When a reviewable denial happens, the provider must send you a written explanation in plain language and tell you how to have the decision reviewed by a different licensed health professional who was not involved in the original denial. This is where persistence matters — the reviewing professional must make an independent judgment, and denials based on vague safety concerns without documented clinical reasoning rarely hold up on review.

Substance Use Disorder Records

Substance use disorder treatment records maintained by federally assisted programs carry a separate layer of federal confidentiality under 42 CFR Part 2. The good news: Part 2 does not prohibit a program from giving you access to your own records, including the right to inspect and copy them, and the program does not need your written consent to let you see your own file.11eCFR. Confidentiality of Substance Use Disorder Patient Records There is one important catch: information you obtain from your own records remains subject to federal restrictions and cannot be used to bring criminal charges against you or support a criminal investigation.

Requesting Corrections and Amendments

Finding an error in your records is not uncommon — wrong medication dosages, incorrect dates, or a diagnosis attributed to the wrong visit. HIPAA gives you the right to request an amendment to your protected health information. The provider or health plan has 60 days to act on the request, with one possible 30-day extension if it provides you with written notice of the delay and a completion date within the initial 60-day period.12eCFR. 45 CFR 164.526 – Amendment of Protected Health Information

Providers can deny amendment requests — for example, if they believe the record is already accurate or if they did not create the information in question. But a denial is not the end of the road. You have the right to file a statement of disagreement, and the provider must include that statement (or a summary of it) with any future disclosure of the disputed information.13U.S. Department of Health and Human Services. Health Information Technology and HIPAA – Correction Your disagreement effectively travels with the record, so anyone who sees the disputed entry also sees your side of it.

Filing a Complaint and Enforcement

If a provider ignores your request, misses deadlines, overcharges, or denies access without a valid reason, you can file a complaint with the HHS Office for Civil Rights (OCR). Complaints must be filed within 180 days of when you became aware of the violation, though OCR can extend this deadline if you show good cause for the delay.14U.S. Department of Health and Human Services. How to File a Health Information Privacy or Security Complaint You can file online through the OCR complaint portal, by mail, or by email.

OCR takes access violations seriously. Its Right of Access Initiative, launched in 2019, has produced dozens of enforcement actions specifically targeting providers who fail to respond to patient record requests on time. Settlements and penalties in individual cases have ranged from $5,000 to over $100,000, depending on the severity and duration of the violation.
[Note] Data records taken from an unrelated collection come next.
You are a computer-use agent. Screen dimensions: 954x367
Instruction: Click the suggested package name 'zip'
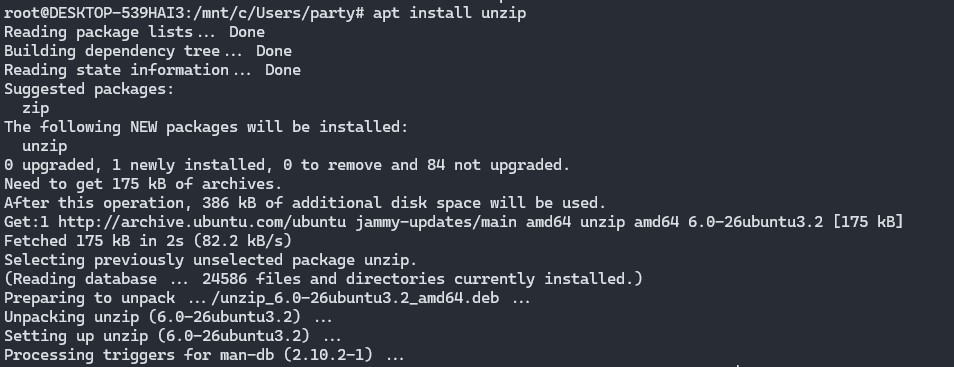pyautogui.click(x=35, y=108)
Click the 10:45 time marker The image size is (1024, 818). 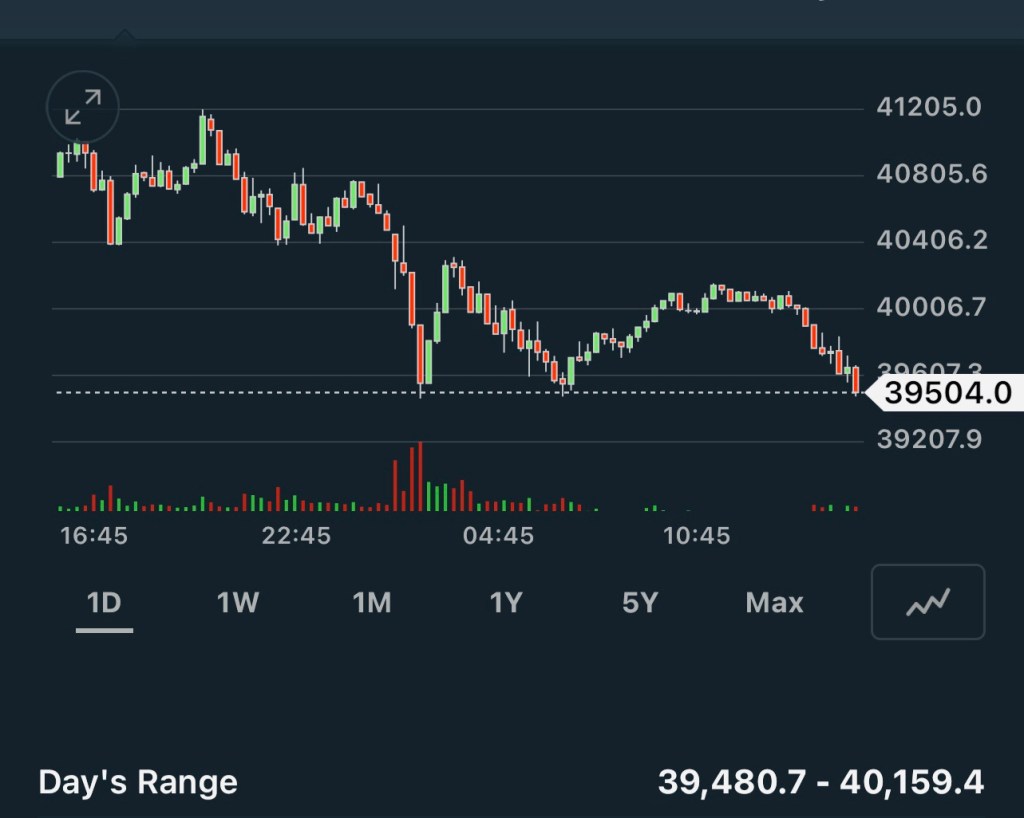(x=697, y=536)
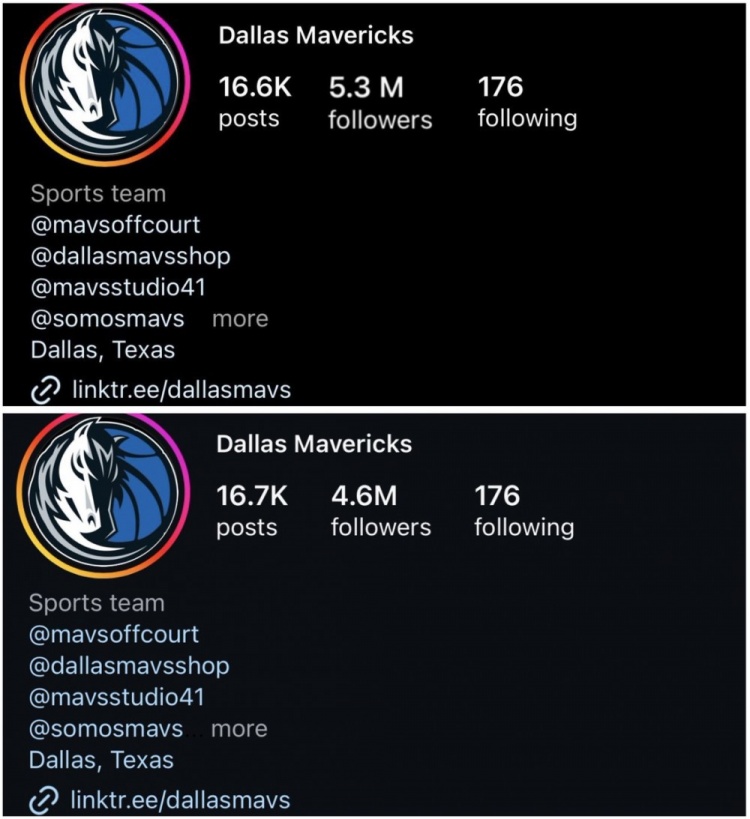Open linktr.ee/dallasmavs link in the 4.6M followers profile
The width and height of the screenshot is (750, 819).
[x=180, y=800]
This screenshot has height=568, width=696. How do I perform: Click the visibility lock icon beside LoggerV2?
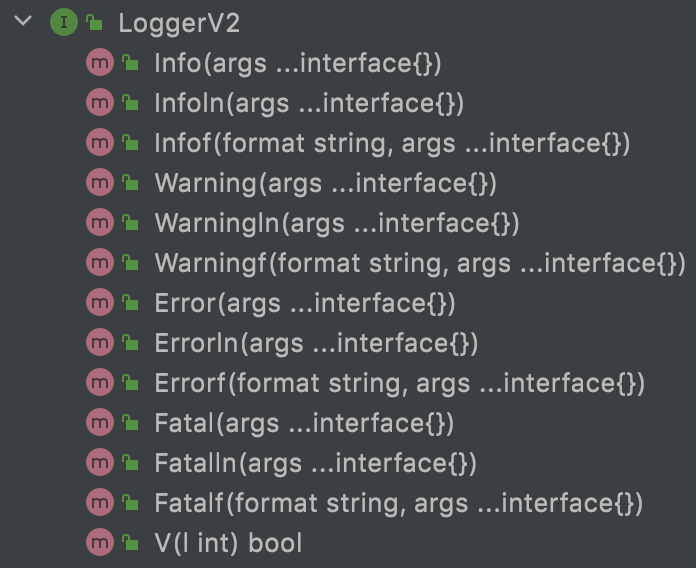click(93, 22)
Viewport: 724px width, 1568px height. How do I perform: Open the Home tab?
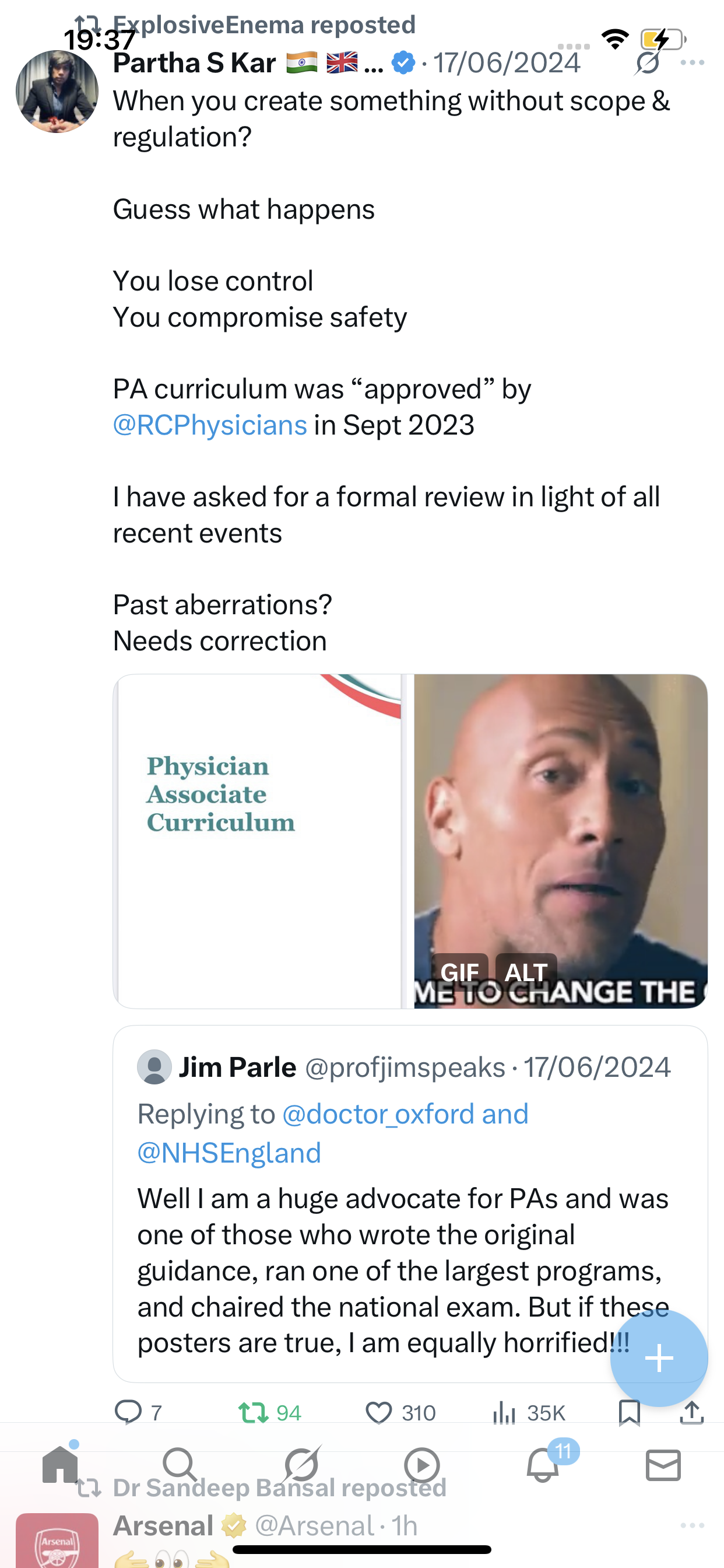pyautogui.click(x=60, y=1465)
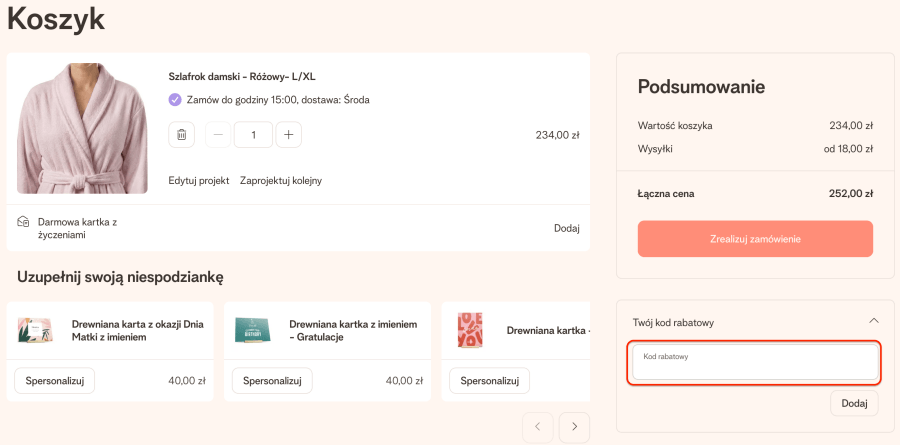Personalize the third wooden card
Image resolution: width=900 pixels, height=445 pixels.
(489, 381)
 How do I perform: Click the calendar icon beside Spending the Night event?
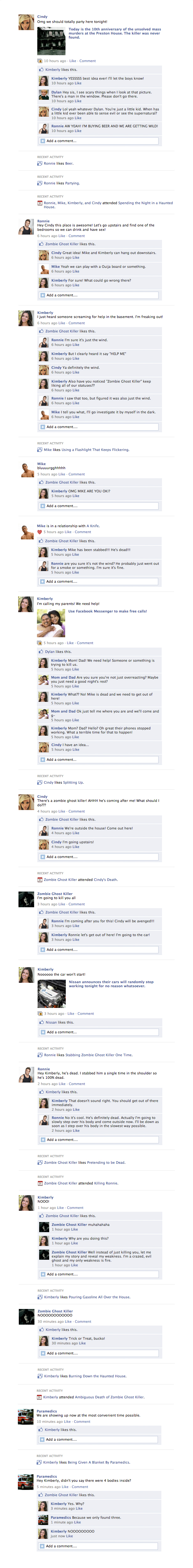[x=40, y=203]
The civil penalty structure for HIPAA violations is tiered based on the provider’s level of fault. For 2025 (the most recently published inflation-adjusted figures), the ranges are:15Federal Register. Annual Civil Monetary Penalties Inflation Adjustment

  • Did not know: $145 to $73,011 per violation, up to $2,190,294 per calendar year for repeat violations.
  • Reasonable cause: $1,461 to $73,011 per violation, same annual cap.
  • Willful neglect, corrected on time: $14,602 to $73,011 per violation, same annual cap.
  • Willful neglect, not corrected: $73,011 to $2,190,294 per violation, with a $2,190,294 annual cap.

OCR generally will not impose penalties (except for willful neglect) if the provider corrects the violation within 30 days of discovering it. But “we eventually gave her the records” after months of delay does not reset the clock — the violation occurred when the deadline passed.